GOAL » Copy the following lines word for word.

(Stored records)
◇ ◇ ◇ ◇ ◇

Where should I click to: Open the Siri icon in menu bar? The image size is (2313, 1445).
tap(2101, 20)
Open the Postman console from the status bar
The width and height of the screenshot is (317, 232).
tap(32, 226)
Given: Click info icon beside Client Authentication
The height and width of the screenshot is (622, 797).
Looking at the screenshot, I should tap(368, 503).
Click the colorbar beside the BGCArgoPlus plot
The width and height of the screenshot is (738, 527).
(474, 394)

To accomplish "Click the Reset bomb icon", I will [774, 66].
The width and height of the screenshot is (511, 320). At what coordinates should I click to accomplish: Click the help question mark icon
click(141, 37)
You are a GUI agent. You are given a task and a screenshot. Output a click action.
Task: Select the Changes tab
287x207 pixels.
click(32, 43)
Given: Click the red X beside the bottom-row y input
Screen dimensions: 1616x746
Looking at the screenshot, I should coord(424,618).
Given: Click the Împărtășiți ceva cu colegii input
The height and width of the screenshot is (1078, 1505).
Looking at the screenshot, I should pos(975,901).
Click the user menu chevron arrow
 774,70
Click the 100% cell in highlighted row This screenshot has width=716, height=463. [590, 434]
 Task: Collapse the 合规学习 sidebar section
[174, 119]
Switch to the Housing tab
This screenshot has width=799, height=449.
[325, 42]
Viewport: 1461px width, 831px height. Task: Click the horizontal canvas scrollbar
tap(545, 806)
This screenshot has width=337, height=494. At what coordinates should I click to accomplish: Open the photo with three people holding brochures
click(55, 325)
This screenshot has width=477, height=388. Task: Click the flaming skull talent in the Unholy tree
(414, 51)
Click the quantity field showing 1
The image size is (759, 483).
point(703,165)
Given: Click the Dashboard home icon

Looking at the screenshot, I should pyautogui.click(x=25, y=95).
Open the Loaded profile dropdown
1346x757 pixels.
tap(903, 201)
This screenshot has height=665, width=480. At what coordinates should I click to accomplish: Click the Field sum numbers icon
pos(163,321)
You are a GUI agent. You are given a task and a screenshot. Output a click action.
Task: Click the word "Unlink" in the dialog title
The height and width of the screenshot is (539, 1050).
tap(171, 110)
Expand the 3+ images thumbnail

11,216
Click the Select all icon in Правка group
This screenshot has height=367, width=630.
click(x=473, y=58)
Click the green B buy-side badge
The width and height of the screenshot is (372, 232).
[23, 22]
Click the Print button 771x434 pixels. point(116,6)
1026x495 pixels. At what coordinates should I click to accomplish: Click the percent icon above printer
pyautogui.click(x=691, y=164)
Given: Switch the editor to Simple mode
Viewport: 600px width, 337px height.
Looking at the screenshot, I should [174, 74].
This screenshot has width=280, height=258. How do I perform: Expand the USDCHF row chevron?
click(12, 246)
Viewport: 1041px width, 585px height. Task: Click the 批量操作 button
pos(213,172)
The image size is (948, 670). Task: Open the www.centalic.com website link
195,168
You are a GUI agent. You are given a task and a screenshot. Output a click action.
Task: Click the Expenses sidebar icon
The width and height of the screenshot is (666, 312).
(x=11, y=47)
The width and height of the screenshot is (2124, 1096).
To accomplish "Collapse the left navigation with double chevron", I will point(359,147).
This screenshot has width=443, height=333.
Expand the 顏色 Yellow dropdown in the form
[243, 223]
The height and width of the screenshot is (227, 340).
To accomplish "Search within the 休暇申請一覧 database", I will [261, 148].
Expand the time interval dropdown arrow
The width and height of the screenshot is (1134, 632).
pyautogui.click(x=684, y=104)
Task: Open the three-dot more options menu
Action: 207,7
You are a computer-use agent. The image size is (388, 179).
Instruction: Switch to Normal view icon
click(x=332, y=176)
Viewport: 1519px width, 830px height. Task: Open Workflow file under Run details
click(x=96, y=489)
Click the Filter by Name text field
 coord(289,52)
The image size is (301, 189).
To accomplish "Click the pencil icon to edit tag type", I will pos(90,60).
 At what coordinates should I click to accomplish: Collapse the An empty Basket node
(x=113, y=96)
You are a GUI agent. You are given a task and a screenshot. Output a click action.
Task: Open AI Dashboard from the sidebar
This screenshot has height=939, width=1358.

◇ ◇ ◇ ◇ ◇

WRITTEN SOLUTION »
Where should I click to: Open the Siri icon in menu bar? The image size is (2313, 1445).
tap(2101, 20)
Open the Postman console from the status bar
The width and height of the screenshot is (317, 232).
tap(32, 226)
Given: Click info icon beside Client Authentication
The height and width of the screenshot is (622, 797).
Looking at the screenshot, I should tap(368, 503).
Click the colorbar beside the BGCArgoPlus plot
The width and height of the screenshot is (738, 527).
(474, 394)

To accomplish "Click the Reset bomb icon", I will [774, 66].
The width and height of the screenshot is (511, 320). At what coordinates should I click to accomplish: Click the help question mark icon
click(141, 37)
You are a GUI agent. You are given a task and a screenshot. Output a click action.
Task: Select the Changes tab
287x207 pixels.
click(32, 43)
Given: Click the red X beside the bottom-row y input
Screen dimensions: 1616x746
Looking at the screenshot, I should coord(424,618).
Given: Click the Împărtășiți ceva cu colegii input
The height and width of the screenshot is (1078, 1505).
Looking at the screenshot, I should pos(975,901).
Click the user menu chevron arrow
 774,70
Click the 100% cell in highlighted row This screenshot has width=716, height=463. [590, 434]
 Task: Collapse the 合规学习 sidebar section
[174, 119]
Switch to the Housing tab
This screenshot has width=799, height=449.
[325, 42]
Viewport: 1461px width, 831px height. Task: Click the horizontal canvas scrollbar
tap(545, 806)
This screenshot has width=337, height=494. At what coordinates should I click to accomplish: Open the photo with three people holding brochures
click(55, 325)
This screenshot has width=477, height=388. Task: Click the flaming skull talent in the Unholy tree
(414, 51)
Click the quantity field showing 1
The image size is (759, 483).
point(703,165)
Given: Click the Dashboard home icon

Looking at the screenshot, I should pyautogui.click(x=25, y=95).
Open the Loaded profile dropdown
1346x757 pixels.
tap(903, 201)
This screenshot has height=665, width=480. At what coordinates should I click to accomplish: Click the Field sum numbers icon
pos(163,321)
You are a GUI agent. You are given a task and a screenshot. Output a click action.
Task: Click the word "Unlink" in the dialog title
The height and width of the screenshot is (539, 1050).
tap(171, 110)
Expand the 3+ images thumbnail

11,216
Click the Select all icon in Правка group
This screenshot has height=367, width=630.
click(x=473, y=58)
Click the green B buy-side badge
The width and height of the screenshot is (372, 232).
[23, 22]
Click the Print button 771x434 pixels. point(116,6)
1026x495 pixels. At what coordinates should I click to accomplish: Click the percent icon above printer
pyautogui.click(x=691, y=164)
Given: Switch the editor to Simple mode
Viewport: 600px width, 337px height.
Looking at the screenshot, I should [174, 74].
This screenshot has width=280, height=258. How do I perform: Expand the USDCHF row chevron?
click(12, 246)
Viewport: 1041px width, 585px height. Task: Click the 批量操作 button
pos(213,172)
The image size is (948, 670). Task: Open the www.centalic.com website link
195,168
You are a GUI agent. You are given a task and a screenshot. Output a click action.
Task: Click the Expenses sidebar icon
The width and height of the screenshot is (666, 312).
(x=11, y=47)
The width and height of the screenshot is (2124, 1096).
To accomplish "Collapse the left navigation with double chevron", I will point(359,147).
This screenshot has width=443, height=333.
Expand the 顏色 Yellow dropdown in the form
[243, 223]
The height and width of the screenshot is (227, 340).
To accomplish "Search within the 休暇申請一覧 database", I will [261, 148].
Expand the time interval dropdown arrow
The width and height of the screenshot is (1134, 632).
pyautogui.click(x=684, y=104)
Task: Open the three-dot more options menu
Action: 207,7
You are a computer-use agent. The image size is (388, 179).
Instruction: Switch to Normal view icon
click(x=332, y=176)
Viewport: 1519px width, 830px height. Task: Open Workflow file under Run details
click(x=96, y=489)
Click the Filter by Name text field
 coord(289,52)
The image size is (301, 189).
To accomplish "Click the pencil icon to edit tag type", I will pos(90,60).
 At what coordinates should I click to accomplish: Collapse the An empty Basket node
(x=113, y=96)
You are a GUI agent. You are given a task and a screenshot. Output a click action.
Task: Open AI Dashboard from the sidebar
This screenshot has height=939, width=1358.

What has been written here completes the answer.